One industry leader says they’ll need the Senate in their court to protect their current agreement, which phases out production and investment tax credits through 2020.
“The wind industry negotiated with a bipartisan group in Congress in 2015 to effectively tax reform ourselves,” TPI Composites President Steve Lockard says. His company is a major turbine-blade maker. He also serves on the board of the American Wind Energy Association (AWEA).
The House proposal would reduce the amount of those credits by one-third, which could lead to a 50 percent drop in new wind energy production, according to an analysis from Bloomberg New Energy Finance.
“We stand to lose 60,000 factory and construction jobs,” Lockard says. “There’s on the order of $50 billion of investment that would perhaps be cut in half.”
Lockard says the change would disproportionately affect rural communities, too, in that there would be fewer turbines and, therefore, less money for people who lease their land to wind farm companies and less tax income from those companies.
Wind energy and its production are important in parts of the Midwest and Great Plains, including Iowa, Kansas, the Dakotas and Oklahoma. Iowa generates 37 percent of its energy from wind, and Kansas 30 percent. (State figures are available here.)
But Lockard says support from senators, especially those from states that produce a lot of wind energy like Iowa, are likely to prevent the House language from surviving through Senate proceedings. The current version of the Senate tax reform bill does not include the changes to tax credits for the wind energy sector that the House bill has.
“The wind energy production tax credit is already being phased out under a compromise brokered in 2015. It shouldn't be re-opened,” Iowa Republican Sen.

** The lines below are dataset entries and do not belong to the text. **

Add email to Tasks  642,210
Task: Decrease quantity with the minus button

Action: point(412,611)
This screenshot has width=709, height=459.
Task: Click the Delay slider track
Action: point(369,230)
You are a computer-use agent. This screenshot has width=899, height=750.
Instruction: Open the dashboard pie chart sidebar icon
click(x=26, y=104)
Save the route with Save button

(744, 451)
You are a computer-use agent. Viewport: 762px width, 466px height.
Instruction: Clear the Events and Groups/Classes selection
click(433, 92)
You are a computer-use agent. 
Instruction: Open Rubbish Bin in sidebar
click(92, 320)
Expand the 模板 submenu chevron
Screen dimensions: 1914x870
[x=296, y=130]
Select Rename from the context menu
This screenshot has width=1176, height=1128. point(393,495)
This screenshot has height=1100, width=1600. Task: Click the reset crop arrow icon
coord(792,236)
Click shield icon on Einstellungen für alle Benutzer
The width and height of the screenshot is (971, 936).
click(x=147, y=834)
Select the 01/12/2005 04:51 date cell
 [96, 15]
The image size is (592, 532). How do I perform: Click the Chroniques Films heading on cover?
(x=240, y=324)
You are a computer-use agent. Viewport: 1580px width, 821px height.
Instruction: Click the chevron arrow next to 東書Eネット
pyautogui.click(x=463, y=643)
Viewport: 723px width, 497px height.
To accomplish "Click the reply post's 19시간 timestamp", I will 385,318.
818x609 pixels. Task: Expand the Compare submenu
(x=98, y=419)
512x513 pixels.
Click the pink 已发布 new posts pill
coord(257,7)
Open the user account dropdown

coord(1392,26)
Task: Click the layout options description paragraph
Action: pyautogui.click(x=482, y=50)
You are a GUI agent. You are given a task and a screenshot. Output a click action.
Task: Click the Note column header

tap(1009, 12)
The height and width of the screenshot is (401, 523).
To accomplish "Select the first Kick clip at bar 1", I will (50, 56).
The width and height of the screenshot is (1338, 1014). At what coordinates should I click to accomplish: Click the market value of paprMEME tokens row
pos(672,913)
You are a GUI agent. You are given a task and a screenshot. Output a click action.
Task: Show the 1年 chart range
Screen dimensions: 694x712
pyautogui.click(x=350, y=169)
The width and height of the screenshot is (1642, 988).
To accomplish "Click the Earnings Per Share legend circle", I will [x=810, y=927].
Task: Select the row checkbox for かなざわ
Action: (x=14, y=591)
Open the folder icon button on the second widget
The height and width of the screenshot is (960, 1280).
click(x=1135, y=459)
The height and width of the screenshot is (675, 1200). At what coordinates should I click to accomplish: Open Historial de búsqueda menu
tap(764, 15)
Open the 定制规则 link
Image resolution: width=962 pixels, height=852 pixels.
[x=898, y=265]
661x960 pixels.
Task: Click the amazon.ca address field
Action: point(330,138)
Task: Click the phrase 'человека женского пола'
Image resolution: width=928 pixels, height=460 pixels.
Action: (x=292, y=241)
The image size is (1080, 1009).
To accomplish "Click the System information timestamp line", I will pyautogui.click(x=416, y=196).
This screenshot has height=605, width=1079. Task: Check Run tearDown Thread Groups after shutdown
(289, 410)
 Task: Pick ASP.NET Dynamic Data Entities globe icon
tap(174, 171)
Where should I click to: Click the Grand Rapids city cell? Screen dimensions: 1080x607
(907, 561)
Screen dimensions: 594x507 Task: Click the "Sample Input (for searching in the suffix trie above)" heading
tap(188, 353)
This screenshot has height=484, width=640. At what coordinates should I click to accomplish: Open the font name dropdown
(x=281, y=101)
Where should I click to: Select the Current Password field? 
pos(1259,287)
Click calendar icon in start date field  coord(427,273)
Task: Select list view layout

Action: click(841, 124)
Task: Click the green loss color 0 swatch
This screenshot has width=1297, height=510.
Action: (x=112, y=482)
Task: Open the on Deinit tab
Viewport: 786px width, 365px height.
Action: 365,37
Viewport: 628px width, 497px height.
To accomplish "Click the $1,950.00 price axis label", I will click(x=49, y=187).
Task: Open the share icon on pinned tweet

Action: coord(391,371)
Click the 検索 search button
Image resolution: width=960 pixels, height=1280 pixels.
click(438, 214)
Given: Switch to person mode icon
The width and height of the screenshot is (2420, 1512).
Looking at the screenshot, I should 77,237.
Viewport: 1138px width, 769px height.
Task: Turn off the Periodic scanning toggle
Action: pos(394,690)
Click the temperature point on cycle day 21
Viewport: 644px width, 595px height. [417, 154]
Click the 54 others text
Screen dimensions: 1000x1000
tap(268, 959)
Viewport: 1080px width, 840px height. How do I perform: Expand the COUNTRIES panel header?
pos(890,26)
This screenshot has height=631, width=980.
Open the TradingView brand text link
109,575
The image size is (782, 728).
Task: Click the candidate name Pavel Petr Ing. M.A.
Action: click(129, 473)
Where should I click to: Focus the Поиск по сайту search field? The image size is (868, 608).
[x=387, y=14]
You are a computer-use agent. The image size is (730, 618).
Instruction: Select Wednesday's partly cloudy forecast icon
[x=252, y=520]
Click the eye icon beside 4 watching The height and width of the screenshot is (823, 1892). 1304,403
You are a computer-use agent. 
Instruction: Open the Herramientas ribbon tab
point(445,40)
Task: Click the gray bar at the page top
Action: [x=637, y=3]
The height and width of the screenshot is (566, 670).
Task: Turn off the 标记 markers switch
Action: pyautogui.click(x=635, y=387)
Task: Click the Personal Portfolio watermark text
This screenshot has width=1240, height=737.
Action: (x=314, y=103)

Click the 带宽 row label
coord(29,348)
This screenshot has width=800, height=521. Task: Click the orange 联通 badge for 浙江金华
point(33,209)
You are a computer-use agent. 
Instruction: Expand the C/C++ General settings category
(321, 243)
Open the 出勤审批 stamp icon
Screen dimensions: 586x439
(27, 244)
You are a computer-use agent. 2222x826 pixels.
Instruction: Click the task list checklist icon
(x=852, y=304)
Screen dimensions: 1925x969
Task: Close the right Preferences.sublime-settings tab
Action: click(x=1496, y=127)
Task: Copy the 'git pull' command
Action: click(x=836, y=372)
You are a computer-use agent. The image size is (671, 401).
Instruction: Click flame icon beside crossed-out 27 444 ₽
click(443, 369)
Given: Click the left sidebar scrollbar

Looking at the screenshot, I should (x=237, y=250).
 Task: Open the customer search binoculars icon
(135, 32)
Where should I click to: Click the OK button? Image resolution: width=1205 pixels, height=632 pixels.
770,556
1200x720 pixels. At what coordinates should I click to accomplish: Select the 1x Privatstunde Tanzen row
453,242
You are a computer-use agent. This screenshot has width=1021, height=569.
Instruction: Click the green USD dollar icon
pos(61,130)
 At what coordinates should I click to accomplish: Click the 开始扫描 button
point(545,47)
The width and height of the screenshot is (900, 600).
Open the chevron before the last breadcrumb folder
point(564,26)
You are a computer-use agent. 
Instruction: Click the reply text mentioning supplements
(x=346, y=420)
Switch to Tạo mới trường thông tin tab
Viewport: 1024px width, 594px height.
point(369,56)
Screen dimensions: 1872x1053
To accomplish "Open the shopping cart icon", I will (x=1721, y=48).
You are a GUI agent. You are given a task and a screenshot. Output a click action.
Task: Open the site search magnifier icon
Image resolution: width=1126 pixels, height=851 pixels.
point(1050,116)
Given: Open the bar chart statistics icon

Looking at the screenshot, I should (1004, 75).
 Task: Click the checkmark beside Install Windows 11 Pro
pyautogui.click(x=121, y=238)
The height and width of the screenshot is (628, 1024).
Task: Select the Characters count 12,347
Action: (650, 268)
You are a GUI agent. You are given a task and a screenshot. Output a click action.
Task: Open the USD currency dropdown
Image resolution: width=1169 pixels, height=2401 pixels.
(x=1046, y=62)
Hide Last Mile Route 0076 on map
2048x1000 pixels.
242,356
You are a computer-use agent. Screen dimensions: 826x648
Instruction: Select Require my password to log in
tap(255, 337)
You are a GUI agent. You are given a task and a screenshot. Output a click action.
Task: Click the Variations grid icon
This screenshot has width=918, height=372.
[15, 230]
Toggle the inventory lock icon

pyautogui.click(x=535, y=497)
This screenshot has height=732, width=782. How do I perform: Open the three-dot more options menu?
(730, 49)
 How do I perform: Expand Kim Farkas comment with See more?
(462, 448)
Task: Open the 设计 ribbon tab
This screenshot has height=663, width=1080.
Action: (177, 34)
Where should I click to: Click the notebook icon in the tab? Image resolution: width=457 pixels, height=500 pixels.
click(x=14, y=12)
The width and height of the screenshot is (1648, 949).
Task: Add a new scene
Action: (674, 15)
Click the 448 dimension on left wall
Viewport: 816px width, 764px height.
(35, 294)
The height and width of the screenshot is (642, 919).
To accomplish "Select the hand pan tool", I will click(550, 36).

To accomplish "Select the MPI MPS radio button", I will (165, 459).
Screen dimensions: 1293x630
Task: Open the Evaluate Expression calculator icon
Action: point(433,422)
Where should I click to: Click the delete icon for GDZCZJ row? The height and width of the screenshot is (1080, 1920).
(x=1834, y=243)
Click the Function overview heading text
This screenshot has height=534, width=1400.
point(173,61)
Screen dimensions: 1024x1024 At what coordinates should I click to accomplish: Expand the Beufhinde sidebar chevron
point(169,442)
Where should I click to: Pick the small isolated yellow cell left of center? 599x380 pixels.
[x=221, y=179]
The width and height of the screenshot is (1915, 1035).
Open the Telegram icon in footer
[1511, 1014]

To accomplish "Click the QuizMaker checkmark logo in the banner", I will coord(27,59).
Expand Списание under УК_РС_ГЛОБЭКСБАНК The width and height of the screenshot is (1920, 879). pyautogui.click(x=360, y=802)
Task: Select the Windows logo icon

Chuck Grassley says this week in a statement. “I'm working within the Senate Finance Committee to see that the commitment made to a multi-year phase-out remains intact.”
Lockard says the proposal undermines the future credibility of federal deal-making.
“Any industry would be forced to think twice before inking a deal to invest billions of dollars in U.S. infrastructure if Congress made a habit of retroactively changing the rules,” Lockard says. "It’s just a little insane to imagine doing that.”